On Apr 13, 2006, at 9:56 AM, mouss wrote:
I am also seing many legit mail trigering some SA rules (*_exess,
no_real_name, x_library, ...). when I see this, I check the rule, and
if I can't find a justification, I disable it.
I wouldn't do that.
Just because legitimate mail triggers some rule doesn't mean that the
rule is flawed. Using your example, triggering "no_real_name" does not
mean that the message is spam, it means that the message has _some_
similarity to at least some spam messages (the higher the score, the
stronger the similarity). And, that's absolutely true: statistically,
when looking at the corpus which was used to create the rules database,
a higher percentage of "no_real_name" messages were spam.

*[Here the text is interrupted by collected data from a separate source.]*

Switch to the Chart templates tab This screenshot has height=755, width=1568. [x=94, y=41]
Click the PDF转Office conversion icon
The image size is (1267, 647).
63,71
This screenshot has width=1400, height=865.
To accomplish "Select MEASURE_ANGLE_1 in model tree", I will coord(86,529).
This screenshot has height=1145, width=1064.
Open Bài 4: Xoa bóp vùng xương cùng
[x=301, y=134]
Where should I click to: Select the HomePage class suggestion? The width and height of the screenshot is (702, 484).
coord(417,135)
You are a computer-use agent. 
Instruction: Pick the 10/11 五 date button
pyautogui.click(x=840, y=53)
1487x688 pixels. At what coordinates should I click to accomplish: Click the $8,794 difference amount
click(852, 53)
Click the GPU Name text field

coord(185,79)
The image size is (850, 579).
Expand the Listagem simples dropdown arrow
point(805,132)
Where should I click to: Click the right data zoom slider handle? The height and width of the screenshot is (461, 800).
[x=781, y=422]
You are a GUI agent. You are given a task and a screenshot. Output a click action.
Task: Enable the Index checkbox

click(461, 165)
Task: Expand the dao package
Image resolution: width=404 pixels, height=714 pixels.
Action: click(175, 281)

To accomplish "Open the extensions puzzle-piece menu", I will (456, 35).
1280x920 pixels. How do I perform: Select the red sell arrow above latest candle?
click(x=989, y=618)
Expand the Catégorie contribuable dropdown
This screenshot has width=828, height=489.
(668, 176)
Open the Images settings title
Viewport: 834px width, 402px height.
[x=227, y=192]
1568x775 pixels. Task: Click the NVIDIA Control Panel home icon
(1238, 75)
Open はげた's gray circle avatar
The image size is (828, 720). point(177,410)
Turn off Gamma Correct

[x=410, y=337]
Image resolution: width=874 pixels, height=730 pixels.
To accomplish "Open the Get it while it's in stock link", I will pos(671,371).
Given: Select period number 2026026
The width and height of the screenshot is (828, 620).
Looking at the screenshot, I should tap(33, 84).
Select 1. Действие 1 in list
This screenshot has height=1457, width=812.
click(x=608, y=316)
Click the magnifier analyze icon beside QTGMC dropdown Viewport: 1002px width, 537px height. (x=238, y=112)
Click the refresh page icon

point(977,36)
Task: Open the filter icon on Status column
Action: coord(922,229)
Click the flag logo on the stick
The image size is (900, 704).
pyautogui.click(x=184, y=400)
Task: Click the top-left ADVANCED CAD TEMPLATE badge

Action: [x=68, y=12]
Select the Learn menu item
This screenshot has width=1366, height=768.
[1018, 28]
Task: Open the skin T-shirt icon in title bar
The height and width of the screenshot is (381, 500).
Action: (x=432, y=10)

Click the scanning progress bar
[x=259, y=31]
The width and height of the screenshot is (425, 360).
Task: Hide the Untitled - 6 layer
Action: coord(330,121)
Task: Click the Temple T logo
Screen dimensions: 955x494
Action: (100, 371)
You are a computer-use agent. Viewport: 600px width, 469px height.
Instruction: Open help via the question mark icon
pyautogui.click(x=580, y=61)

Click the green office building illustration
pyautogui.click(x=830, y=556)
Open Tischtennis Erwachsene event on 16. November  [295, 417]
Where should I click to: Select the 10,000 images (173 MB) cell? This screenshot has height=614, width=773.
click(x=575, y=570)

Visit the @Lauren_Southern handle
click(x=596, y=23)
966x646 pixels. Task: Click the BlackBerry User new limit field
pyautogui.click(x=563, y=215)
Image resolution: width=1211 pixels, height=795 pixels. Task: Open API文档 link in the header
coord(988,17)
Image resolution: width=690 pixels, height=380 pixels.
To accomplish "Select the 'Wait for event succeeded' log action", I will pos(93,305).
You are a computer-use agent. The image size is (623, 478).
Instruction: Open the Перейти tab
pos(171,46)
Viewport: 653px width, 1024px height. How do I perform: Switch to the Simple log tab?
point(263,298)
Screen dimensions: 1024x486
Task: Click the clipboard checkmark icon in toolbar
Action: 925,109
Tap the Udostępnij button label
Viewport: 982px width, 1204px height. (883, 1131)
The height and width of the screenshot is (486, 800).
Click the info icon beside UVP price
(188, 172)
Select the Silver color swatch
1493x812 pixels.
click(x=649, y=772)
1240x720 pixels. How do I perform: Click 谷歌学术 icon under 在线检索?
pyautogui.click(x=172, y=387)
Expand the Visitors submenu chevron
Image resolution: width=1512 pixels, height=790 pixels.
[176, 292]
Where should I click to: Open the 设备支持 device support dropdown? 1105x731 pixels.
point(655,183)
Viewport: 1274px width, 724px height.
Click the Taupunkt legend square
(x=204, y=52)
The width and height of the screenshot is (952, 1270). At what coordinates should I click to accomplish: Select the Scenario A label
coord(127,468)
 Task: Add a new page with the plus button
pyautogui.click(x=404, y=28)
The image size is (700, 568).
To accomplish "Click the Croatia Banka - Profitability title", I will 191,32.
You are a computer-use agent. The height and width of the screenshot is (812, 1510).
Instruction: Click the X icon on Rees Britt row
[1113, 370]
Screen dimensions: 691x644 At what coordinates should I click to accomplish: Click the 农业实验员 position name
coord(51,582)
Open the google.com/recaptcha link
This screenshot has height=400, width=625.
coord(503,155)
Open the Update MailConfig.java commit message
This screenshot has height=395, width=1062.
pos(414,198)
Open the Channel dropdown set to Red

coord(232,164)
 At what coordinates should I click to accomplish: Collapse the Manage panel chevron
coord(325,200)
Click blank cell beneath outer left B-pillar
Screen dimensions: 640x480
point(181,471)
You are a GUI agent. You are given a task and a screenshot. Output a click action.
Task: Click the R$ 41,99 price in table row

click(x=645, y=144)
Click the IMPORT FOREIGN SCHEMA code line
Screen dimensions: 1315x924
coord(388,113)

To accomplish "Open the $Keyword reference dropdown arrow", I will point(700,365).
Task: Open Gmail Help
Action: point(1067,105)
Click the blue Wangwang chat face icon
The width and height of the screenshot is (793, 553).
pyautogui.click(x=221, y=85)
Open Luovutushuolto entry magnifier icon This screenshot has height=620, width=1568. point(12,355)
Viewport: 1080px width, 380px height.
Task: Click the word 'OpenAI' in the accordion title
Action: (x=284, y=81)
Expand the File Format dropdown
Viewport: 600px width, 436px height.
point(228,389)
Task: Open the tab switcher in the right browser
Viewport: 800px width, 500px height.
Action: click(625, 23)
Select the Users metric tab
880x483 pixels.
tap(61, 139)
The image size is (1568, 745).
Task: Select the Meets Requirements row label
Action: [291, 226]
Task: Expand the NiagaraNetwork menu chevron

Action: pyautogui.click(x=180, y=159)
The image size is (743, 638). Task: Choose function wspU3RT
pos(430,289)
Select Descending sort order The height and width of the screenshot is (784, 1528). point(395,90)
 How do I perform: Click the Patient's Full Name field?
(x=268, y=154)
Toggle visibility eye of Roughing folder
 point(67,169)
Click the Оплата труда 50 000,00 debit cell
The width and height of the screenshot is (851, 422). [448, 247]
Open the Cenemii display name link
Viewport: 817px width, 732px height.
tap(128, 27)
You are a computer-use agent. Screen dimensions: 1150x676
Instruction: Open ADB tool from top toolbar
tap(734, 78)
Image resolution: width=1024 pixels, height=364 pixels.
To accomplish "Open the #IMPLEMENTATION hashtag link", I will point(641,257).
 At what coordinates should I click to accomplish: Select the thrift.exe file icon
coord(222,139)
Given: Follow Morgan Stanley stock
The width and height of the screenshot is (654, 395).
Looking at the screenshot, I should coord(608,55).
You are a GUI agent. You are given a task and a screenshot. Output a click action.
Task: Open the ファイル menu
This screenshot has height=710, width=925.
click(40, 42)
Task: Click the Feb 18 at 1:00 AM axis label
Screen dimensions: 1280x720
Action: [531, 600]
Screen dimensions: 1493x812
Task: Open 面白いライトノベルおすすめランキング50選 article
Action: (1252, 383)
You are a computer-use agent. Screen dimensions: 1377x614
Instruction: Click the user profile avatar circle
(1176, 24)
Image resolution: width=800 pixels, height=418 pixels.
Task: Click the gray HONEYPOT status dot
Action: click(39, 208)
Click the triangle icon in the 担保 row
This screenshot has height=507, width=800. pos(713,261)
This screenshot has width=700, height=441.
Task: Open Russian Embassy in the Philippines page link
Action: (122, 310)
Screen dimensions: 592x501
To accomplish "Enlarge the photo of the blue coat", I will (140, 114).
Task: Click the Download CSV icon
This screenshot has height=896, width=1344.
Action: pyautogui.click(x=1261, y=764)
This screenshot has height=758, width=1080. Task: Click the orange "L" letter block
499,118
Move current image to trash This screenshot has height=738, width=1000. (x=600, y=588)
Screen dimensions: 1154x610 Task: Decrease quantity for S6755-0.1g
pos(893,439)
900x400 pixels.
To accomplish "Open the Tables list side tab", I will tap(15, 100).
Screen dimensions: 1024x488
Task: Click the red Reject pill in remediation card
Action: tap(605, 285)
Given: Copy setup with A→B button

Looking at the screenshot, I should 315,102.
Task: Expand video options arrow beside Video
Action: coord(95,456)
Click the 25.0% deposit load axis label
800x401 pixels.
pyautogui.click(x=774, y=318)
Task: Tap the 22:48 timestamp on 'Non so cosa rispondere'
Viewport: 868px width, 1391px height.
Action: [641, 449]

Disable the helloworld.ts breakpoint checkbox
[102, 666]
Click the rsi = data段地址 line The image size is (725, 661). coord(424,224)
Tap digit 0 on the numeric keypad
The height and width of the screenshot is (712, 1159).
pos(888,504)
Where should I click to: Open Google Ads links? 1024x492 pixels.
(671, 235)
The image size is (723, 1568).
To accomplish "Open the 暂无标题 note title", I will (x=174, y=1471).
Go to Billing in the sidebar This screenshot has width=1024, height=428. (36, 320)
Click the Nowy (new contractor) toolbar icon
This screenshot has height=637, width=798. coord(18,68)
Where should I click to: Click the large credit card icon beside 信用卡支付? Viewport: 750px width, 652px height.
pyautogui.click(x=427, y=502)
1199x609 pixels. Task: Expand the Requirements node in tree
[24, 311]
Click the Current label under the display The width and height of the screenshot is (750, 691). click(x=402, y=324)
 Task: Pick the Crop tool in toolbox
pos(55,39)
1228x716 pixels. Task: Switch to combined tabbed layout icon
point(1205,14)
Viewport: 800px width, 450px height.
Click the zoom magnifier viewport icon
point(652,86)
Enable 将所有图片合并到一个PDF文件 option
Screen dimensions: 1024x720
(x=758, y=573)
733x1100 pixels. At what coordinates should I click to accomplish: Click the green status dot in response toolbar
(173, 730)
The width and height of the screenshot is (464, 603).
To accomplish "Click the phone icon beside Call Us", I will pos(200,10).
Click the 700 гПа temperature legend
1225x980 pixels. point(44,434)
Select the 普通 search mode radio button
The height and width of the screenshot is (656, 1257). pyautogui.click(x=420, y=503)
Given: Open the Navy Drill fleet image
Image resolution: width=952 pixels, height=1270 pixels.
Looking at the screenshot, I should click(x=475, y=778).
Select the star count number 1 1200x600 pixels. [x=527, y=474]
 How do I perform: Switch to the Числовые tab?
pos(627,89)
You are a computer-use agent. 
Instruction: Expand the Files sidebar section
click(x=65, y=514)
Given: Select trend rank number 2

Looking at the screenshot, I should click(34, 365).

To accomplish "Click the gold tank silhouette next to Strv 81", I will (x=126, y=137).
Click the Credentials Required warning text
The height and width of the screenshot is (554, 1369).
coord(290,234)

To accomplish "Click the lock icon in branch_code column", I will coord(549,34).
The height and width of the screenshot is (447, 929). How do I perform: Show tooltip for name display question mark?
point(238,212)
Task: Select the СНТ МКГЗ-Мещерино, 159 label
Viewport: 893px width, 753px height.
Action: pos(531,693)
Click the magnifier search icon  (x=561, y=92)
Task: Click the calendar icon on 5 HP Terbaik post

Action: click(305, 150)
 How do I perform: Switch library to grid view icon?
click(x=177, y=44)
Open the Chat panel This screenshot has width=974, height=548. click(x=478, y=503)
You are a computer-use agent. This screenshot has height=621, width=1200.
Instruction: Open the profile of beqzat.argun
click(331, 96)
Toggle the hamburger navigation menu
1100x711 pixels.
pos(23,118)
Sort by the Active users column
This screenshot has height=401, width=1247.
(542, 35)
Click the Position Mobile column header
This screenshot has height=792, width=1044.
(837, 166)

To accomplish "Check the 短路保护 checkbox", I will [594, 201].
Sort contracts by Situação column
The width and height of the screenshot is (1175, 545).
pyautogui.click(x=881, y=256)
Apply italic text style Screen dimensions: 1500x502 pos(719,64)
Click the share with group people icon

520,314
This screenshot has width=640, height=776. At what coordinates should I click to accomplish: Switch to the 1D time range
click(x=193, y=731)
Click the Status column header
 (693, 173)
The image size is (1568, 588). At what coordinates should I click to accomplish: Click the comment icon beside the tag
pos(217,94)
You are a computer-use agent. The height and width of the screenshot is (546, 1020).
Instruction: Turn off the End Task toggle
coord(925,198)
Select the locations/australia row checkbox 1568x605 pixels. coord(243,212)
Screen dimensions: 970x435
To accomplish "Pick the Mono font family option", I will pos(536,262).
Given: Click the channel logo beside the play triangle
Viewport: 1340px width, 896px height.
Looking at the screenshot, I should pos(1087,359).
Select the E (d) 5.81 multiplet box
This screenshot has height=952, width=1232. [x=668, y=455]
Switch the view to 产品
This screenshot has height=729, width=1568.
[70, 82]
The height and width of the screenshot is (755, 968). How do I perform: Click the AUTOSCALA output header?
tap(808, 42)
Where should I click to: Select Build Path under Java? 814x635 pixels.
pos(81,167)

Now, if legit messages were not just triggering those rules, but also
triggering enough rules to be flagged as spam ... then I would lower
the value of those rules, but not disable those rules. But I would
only do that if I could see that there was a large percentage of
should-be-ham messages being flagged as spam by that rule AND that rule
wasn't being useful in flagging spam messages. The reason is: if the
message is being flagged, but it shouldn't have been, then perhaps my
"corpus" of messages differs significantly enough from the SA internal
corpus that my score values need to be different. But that doesn't
mean that the rules are so disjoint from tracking spam that they should
be entirely disabled. They just don't have the same weighting that my
corpus needs.
If, instead, most messages passing through my mail servers, that
triggered that rule, really did seem to be spam, then I wouldn't alter
the score at all. I would just pass the should-have-been-ham message
into my bayesian learner and hope that a low bayes score for messages
like that would offset the rules had flagged it as spam.